29. The method of claim 28, wherein the medical implant comprises at least one electrically non-conductive region and the method further comprises:

coating only the at least one portion of the conductive region with the SAM.

30. The method of claim 29, further comprising:

masking the non-conductive region prior to coating the at least one portion of the conductive region.

31. The method of claim 28, further comprising:

coating only a portion of the non-conductive region with a second, different SAM that increases the attachment of organic materials to the coated non-conductive region.

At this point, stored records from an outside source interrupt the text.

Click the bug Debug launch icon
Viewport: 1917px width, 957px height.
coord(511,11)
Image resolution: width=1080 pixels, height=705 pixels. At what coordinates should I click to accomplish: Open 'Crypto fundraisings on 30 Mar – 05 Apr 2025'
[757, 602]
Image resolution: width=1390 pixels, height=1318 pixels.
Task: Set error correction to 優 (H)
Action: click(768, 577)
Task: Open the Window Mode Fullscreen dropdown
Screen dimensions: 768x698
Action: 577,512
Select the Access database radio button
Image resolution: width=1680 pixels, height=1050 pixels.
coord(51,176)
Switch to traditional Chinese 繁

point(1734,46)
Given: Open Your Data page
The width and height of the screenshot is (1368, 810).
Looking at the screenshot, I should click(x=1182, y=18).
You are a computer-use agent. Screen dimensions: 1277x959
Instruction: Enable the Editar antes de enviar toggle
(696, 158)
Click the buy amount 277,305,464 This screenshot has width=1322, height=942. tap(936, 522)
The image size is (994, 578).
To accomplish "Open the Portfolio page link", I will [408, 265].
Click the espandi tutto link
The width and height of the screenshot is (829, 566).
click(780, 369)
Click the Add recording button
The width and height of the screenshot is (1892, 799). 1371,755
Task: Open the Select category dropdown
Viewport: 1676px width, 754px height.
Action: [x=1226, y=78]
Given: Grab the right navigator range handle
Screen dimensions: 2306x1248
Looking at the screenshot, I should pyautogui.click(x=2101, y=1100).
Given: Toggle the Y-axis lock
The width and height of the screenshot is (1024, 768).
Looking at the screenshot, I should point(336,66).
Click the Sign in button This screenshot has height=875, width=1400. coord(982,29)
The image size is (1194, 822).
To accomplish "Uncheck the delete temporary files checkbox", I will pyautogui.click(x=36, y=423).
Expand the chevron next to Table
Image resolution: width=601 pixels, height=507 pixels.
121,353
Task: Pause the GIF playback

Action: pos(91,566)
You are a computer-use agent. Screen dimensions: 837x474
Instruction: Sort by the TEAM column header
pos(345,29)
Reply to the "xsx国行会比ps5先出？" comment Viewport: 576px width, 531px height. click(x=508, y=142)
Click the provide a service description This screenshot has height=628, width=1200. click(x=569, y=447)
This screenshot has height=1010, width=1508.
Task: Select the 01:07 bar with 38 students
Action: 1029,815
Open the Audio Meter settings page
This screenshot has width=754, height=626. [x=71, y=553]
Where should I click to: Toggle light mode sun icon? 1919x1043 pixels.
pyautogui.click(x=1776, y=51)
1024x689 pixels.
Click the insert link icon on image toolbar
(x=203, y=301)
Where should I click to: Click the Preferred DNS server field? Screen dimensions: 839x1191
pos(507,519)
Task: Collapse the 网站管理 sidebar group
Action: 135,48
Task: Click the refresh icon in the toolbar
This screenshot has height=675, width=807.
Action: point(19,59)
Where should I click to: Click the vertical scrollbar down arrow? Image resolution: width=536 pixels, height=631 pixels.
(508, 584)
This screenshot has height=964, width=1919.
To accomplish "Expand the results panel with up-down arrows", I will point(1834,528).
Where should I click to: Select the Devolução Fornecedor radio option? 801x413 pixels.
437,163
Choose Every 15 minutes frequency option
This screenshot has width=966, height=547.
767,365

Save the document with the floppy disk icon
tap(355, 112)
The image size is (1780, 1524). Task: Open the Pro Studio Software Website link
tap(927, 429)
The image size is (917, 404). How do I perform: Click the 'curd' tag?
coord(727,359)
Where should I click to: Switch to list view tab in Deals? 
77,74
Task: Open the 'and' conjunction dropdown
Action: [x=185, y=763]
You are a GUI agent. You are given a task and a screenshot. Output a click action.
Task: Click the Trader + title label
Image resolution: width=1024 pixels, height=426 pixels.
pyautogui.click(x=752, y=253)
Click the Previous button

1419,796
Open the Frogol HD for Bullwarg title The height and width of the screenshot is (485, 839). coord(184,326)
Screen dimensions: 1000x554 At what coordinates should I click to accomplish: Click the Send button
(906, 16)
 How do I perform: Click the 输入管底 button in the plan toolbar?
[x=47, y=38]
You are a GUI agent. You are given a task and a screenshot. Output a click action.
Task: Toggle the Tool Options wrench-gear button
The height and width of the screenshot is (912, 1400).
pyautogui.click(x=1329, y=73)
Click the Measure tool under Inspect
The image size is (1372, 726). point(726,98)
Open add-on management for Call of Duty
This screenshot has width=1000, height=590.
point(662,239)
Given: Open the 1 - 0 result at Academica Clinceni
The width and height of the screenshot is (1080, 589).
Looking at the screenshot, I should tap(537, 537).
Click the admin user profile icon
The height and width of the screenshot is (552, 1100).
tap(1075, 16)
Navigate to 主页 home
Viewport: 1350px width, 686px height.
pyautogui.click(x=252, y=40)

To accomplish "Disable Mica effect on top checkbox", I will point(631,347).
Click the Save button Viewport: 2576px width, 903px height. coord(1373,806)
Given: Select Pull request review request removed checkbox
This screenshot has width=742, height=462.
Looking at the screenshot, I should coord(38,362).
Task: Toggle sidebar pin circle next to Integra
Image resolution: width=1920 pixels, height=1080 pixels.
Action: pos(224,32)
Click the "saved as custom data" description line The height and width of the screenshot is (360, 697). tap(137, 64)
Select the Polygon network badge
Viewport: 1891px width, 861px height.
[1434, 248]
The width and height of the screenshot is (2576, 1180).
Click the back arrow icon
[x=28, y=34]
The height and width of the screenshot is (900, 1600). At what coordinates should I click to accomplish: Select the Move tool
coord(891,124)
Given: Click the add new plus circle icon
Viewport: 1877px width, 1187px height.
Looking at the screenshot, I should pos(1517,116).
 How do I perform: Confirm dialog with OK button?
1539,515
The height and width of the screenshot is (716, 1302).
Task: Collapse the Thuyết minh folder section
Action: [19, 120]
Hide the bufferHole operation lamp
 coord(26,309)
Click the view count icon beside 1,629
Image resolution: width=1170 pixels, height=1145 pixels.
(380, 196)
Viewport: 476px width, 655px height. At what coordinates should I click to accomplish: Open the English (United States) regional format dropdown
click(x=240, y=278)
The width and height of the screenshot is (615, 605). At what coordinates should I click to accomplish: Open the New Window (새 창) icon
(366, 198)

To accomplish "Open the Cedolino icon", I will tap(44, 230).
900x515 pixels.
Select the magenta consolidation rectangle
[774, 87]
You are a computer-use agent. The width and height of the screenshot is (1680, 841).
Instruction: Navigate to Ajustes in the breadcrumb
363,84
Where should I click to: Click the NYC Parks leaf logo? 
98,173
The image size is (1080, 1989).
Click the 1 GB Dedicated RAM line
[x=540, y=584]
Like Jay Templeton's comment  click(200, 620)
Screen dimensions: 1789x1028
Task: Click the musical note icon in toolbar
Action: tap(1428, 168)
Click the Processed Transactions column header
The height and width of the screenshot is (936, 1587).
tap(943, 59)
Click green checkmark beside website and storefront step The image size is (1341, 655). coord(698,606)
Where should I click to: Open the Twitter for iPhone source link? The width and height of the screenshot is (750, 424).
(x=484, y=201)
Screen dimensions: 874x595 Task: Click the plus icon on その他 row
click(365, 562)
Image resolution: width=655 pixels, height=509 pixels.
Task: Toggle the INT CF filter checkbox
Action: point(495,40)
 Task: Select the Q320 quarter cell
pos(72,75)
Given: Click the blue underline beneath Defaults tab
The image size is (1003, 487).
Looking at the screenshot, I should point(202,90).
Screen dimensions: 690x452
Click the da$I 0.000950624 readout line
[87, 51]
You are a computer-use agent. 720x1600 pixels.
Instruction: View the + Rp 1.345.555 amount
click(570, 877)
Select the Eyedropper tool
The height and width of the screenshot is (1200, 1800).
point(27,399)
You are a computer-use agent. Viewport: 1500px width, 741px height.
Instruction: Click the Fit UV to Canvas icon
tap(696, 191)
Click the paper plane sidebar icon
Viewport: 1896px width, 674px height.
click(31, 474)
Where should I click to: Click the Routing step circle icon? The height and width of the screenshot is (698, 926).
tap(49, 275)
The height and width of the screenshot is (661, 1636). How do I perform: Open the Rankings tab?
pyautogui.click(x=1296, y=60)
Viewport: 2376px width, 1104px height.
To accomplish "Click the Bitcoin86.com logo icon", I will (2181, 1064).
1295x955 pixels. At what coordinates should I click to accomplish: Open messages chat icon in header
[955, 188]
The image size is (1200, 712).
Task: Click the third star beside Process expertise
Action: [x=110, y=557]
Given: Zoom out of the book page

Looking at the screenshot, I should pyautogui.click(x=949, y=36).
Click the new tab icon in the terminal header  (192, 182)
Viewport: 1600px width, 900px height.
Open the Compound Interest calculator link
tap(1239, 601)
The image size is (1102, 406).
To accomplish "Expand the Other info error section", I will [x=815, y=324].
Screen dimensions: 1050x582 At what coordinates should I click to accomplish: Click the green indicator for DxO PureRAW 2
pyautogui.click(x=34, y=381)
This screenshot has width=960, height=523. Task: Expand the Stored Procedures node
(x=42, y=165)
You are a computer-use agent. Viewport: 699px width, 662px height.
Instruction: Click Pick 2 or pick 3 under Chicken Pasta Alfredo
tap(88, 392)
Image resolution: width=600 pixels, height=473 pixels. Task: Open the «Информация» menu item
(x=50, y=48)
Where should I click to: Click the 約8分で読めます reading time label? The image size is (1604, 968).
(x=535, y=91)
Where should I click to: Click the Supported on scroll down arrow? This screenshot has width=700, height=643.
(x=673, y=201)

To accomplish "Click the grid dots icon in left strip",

32. The method of claim 31, further comprising:

masking the non-conductive region prior to coating the at least one portion of the conductive region;

coating the at least one portion of the conductive region with the SAM that inhibits attachment of the impedance-increasing organic material;

removing the mask on the non-conductive region;

masking the conductive region; and

coating the non-conductive region with a second, different SAM that increases the attachment of organic material to the coated non-conductive region.

33. The method of claim 28, wherein coating the portion of the conductive region comprises:

immersing the medical implant into a thiol-containing ethanol solution.

34. The method of claim 28, further comprising:

coating the at least one portion of the conductive region with a SAM that comprises one or more of functional groups selected from the group consisting of: COOH, CF3, CH3, CO2H, NH2, CH2OH, CO2CH3 and CH2H40.

35. The method of claim 28, further comprising:

surface finishing the surface of the at least one portion of the conductive region.

36. The method of claim 35, further comprising:

roughening the surface of the least one portion of the conductive region.

37. A cochlear implant, comprising:

a stimulator unit configured to generate electrical stimulation signals;

an electrode array having at least one electrode contact configured to deliver the stimulation signals to a patient's tissue; and

a coating of self assembled monolayer (SAM) on the electrode contact, wherein the SAM is configured to inhibit the attachment of impedance-increasing organic material to the electrode contact.

38. The implant of claim 37, wherein the coating substantially covers the surface of the electrode contact.

39. The implant of claim 37, wherein the electrode array comprises a non-conductive region adjacent the at least one electrode contact coated with a second, different SAM that increases the attachment of organic material to the electrically non-conductive region.